• WRITTEN INSTRUCTION:
Duplicate the lines of the listing below, from its first line through the line containing "pos(757,122)", character for character.

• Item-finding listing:
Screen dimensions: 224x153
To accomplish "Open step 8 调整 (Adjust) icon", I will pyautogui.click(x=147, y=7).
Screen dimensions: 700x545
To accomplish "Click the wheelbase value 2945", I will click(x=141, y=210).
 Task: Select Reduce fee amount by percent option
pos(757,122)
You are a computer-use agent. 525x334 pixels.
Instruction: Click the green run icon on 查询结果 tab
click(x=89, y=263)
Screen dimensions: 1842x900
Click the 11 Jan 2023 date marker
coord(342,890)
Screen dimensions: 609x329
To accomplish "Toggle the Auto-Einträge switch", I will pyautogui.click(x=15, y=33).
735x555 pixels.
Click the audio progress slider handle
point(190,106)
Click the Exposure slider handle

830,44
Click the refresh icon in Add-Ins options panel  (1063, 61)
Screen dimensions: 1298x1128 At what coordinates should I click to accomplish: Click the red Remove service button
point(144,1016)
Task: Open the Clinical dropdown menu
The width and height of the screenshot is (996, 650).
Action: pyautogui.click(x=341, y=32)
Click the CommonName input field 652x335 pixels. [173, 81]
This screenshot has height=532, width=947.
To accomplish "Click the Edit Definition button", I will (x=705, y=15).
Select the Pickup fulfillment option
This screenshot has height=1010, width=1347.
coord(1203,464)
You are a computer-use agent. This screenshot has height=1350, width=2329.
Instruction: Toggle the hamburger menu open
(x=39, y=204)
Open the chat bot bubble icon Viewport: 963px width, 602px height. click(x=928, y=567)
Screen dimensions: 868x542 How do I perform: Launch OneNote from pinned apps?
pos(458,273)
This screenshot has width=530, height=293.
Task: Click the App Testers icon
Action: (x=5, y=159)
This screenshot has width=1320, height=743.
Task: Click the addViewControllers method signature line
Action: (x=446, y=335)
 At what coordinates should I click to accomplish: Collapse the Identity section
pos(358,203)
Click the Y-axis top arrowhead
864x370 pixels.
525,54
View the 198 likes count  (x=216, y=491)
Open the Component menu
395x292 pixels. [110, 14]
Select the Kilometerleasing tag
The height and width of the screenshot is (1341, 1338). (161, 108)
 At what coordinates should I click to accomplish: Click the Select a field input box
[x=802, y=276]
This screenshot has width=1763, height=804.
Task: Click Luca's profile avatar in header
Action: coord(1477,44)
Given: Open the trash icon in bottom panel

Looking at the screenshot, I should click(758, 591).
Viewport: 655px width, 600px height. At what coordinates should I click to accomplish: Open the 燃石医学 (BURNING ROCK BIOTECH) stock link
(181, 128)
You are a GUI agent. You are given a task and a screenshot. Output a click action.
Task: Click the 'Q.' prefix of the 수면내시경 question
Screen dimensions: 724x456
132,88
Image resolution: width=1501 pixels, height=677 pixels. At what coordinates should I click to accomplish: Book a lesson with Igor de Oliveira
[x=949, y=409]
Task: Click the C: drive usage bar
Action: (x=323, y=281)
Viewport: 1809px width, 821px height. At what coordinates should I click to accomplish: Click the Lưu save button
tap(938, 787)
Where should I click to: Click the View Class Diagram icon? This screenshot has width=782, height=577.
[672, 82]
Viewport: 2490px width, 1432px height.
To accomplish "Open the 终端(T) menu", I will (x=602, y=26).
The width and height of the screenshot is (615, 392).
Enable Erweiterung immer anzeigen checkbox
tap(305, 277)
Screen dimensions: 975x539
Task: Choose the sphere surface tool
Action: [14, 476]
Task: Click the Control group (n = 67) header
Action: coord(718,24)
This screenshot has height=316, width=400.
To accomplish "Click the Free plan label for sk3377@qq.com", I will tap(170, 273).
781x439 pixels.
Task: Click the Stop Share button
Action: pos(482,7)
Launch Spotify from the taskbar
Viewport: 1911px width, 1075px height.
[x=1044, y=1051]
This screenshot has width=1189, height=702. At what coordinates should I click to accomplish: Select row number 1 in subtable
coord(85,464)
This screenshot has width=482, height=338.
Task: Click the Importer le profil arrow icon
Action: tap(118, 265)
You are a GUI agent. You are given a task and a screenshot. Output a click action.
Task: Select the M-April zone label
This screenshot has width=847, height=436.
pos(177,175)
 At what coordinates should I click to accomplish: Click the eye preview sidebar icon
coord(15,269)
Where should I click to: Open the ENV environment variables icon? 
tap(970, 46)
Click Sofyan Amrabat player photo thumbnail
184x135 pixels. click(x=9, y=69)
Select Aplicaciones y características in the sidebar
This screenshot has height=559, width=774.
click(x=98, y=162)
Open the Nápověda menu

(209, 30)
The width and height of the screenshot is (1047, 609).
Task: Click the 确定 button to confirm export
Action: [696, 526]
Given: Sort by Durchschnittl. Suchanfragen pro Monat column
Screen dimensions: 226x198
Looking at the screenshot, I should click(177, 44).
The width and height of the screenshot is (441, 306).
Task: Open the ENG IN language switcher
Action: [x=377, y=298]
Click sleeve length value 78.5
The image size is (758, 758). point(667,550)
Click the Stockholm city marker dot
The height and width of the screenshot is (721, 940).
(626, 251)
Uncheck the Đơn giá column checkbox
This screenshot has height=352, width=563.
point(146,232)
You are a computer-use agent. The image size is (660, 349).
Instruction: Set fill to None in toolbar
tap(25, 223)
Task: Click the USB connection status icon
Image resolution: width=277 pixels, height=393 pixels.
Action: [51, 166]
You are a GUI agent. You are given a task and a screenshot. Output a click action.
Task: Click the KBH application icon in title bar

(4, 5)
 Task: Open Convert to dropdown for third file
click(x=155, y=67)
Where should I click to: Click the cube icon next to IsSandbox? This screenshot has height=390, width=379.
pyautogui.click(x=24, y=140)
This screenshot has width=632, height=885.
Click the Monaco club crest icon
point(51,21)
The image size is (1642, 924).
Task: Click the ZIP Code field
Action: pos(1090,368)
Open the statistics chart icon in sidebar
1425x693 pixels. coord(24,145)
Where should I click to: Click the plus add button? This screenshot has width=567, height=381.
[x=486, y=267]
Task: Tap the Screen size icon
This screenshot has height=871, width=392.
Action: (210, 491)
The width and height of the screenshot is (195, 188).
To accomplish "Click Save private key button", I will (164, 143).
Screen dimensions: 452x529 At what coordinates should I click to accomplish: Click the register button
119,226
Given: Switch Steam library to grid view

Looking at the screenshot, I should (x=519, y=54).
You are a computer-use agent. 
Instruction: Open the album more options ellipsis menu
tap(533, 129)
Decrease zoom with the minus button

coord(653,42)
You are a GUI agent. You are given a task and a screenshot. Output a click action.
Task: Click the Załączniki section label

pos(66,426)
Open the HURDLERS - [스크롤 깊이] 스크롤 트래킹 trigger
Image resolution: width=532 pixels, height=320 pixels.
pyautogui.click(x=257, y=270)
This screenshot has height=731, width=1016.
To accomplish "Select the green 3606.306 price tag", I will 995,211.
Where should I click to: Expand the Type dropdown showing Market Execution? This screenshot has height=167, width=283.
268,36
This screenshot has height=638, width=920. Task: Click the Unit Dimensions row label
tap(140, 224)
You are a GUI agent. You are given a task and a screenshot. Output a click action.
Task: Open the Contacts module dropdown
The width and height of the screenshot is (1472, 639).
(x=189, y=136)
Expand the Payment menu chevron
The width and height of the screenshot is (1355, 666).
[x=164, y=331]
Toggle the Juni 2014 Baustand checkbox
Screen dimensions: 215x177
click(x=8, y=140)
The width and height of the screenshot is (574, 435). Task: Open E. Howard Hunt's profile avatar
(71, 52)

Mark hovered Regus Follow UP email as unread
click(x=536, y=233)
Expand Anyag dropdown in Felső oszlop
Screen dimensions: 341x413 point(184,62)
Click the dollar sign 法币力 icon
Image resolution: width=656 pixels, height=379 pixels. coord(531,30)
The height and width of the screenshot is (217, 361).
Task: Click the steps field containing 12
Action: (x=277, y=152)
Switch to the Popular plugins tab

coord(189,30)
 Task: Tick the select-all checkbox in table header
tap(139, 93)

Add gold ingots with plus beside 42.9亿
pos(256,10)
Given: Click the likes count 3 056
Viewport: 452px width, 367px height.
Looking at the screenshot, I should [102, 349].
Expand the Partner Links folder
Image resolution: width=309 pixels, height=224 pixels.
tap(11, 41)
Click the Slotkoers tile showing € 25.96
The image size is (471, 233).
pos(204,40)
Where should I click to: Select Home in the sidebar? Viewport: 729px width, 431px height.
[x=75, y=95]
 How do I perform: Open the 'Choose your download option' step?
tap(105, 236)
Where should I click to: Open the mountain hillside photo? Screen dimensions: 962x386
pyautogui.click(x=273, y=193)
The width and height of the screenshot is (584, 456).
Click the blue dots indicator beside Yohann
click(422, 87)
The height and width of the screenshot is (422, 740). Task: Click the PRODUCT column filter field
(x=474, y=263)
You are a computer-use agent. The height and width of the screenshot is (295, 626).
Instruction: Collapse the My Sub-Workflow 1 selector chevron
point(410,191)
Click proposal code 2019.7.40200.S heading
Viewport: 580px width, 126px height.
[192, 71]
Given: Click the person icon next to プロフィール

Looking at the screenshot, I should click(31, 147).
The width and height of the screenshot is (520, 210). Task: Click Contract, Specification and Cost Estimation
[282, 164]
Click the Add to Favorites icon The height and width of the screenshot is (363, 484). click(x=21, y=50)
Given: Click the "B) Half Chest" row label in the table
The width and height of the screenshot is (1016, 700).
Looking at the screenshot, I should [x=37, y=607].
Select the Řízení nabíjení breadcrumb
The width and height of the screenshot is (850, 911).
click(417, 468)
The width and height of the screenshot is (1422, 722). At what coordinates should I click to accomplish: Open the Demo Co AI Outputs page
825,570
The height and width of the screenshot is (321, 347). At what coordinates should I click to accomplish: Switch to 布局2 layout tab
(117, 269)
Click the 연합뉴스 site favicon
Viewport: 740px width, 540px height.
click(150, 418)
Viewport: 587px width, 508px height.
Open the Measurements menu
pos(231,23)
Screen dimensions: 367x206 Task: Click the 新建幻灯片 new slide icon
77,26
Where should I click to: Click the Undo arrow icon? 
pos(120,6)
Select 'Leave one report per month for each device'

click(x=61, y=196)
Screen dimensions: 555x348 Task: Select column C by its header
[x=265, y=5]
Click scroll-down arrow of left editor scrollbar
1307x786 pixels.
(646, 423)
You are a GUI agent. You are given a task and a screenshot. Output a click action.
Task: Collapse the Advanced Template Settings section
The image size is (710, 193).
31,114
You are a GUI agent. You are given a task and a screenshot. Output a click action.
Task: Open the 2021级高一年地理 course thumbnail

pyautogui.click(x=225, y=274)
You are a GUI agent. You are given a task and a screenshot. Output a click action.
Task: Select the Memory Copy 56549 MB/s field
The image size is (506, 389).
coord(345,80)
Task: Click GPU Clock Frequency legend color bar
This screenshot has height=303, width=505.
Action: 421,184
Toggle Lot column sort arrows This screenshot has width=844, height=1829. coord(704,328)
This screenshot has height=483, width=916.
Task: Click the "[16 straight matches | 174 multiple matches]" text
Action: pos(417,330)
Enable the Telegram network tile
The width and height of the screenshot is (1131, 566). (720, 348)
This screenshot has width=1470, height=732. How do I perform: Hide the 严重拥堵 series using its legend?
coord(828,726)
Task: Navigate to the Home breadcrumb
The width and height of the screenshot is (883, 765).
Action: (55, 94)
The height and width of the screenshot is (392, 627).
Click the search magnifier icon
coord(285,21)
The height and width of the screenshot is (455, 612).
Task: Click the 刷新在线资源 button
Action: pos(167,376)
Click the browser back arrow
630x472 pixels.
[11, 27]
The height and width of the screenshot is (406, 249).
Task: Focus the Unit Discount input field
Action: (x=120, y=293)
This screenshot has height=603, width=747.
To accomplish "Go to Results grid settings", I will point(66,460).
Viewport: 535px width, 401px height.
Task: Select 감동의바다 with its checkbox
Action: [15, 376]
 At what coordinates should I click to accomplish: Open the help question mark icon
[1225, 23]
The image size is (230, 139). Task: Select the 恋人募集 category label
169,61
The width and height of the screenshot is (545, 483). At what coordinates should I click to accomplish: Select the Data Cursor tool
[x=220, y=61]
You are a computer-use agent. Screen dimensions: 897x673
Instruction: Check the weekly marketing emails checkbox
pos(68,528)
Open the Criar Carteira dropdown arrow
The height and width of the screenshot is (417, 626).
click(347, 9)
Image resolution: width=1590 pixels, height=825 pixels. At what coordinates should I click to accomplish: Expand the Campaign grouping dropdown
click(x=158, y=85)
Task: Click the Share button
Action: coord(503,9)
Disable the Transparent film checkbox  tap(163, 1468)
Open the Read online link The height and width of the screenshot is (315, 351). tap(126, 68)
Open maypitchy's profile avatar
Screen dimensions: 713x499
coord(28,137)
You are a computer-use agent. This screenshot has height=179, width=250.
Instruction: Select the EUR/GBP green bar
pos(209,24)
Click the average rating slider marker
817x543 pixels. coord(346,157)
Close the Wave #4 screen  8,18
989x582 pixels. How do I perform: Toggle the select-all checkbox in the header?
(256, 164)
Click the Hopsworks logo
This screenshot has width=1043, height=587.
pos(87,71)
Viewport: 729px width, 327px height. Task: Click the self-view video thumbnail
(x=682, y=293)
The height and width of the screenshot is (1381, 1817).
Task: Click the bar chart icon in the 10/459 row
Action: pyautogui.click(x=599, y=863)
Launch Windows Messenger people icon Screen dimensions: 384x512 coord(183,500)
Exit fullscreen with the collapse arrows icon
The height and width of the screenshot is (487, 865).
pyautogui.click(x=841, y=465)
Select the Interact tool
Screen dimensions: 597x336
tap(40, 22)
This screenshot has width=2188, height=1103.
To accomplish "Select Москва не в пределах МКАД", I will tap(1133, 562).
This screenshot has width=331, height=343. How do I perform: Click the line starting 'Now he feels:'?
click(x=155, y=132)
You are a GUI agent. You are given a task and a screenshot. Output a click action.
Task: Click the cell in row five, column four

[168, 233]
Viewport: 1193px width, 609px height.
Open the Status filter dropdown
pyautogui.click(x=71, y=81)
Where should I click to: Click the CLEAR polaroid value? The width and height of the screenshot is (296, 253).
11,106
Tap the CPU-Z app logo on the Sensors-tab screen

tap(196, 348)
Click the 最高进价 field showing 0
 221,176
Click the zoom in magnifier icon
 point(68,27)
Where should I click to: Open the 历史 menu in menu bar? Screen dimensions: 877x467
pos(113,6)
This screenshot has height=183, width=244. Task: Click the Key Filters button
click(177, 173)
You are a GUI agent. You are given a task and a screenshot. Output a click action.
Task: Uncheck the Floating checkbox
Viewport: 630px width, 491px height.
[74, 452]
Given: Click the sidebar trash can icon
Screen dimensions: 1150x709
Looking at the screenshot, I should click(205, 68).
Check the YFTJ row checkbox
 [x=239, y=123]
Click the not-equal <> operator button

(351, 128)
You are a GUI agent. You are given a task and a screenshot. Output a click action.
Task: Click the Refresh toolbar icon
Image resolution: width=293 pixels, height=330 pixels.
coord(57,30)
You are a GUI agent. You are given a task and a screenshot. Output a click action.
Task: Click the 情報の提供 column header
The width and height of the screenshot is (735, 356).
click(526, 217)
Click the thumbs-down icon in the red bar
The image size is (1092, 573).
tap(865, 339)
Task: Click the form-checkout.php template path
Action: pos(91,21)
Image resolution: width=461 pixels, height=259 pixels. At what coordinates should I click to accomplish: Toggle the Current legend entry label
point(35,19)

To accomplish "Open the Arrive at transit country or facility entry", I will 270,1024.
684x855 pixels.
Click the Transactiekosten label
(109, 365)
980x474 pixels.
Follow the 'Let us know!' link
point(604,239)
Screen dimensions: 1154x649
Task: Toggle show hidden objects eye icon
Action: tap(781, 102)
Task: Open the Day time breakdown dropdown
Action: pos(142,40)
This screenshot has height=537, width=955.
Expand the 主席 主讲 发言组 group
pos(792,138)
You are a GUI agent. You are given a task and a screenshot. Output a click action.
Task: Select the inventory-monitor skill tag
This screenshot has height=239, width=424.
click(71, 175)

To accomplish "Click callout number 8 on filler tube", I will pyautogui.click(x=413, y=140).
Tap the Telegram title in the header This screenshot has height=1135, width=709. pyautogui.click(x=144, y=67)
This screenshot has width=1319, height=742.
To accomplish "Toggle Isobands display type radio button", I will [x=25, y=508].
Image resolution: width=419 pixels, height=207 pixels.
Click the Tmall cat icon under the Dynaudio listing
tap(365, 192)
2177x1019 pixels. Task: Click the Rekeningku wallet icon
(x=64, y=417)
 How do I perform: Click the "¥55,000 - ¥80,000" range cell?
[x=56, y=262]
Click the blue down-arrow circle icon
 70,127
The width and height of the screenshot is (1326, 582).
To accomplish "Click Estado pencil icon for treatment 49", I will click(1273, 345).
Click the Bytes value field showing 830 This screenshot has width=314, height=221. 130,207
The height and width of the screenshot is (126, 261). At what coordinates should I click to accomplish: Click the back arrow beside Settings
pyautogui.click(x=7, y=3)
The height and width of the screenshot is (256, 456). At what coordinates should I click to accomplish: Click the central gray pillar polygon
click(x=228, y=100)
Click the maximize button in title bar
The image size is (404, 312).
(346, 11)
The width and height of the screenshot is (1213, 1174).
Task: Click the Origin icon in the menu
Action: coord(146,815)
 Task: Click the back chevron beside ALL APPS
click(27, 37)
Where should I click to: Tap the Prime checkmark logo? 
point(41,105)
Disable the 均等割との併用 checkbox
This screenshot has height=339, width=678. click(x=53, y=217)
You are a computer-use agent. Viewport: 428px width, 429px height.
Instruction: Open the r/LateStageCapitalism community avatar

• SOLUTION BELOW:
Screen dimensions: 224x153
To accomplish "Open step 8 调整 (Adjust) icon", I will pyautogui.click(x=147, y=7).
Screen dimensions: 700x545
To accomplish "Click the wheelbase value 2945", I will click(x=141, y=210).
 Task: Select Reduce fee amount by percent option
pos(757,122)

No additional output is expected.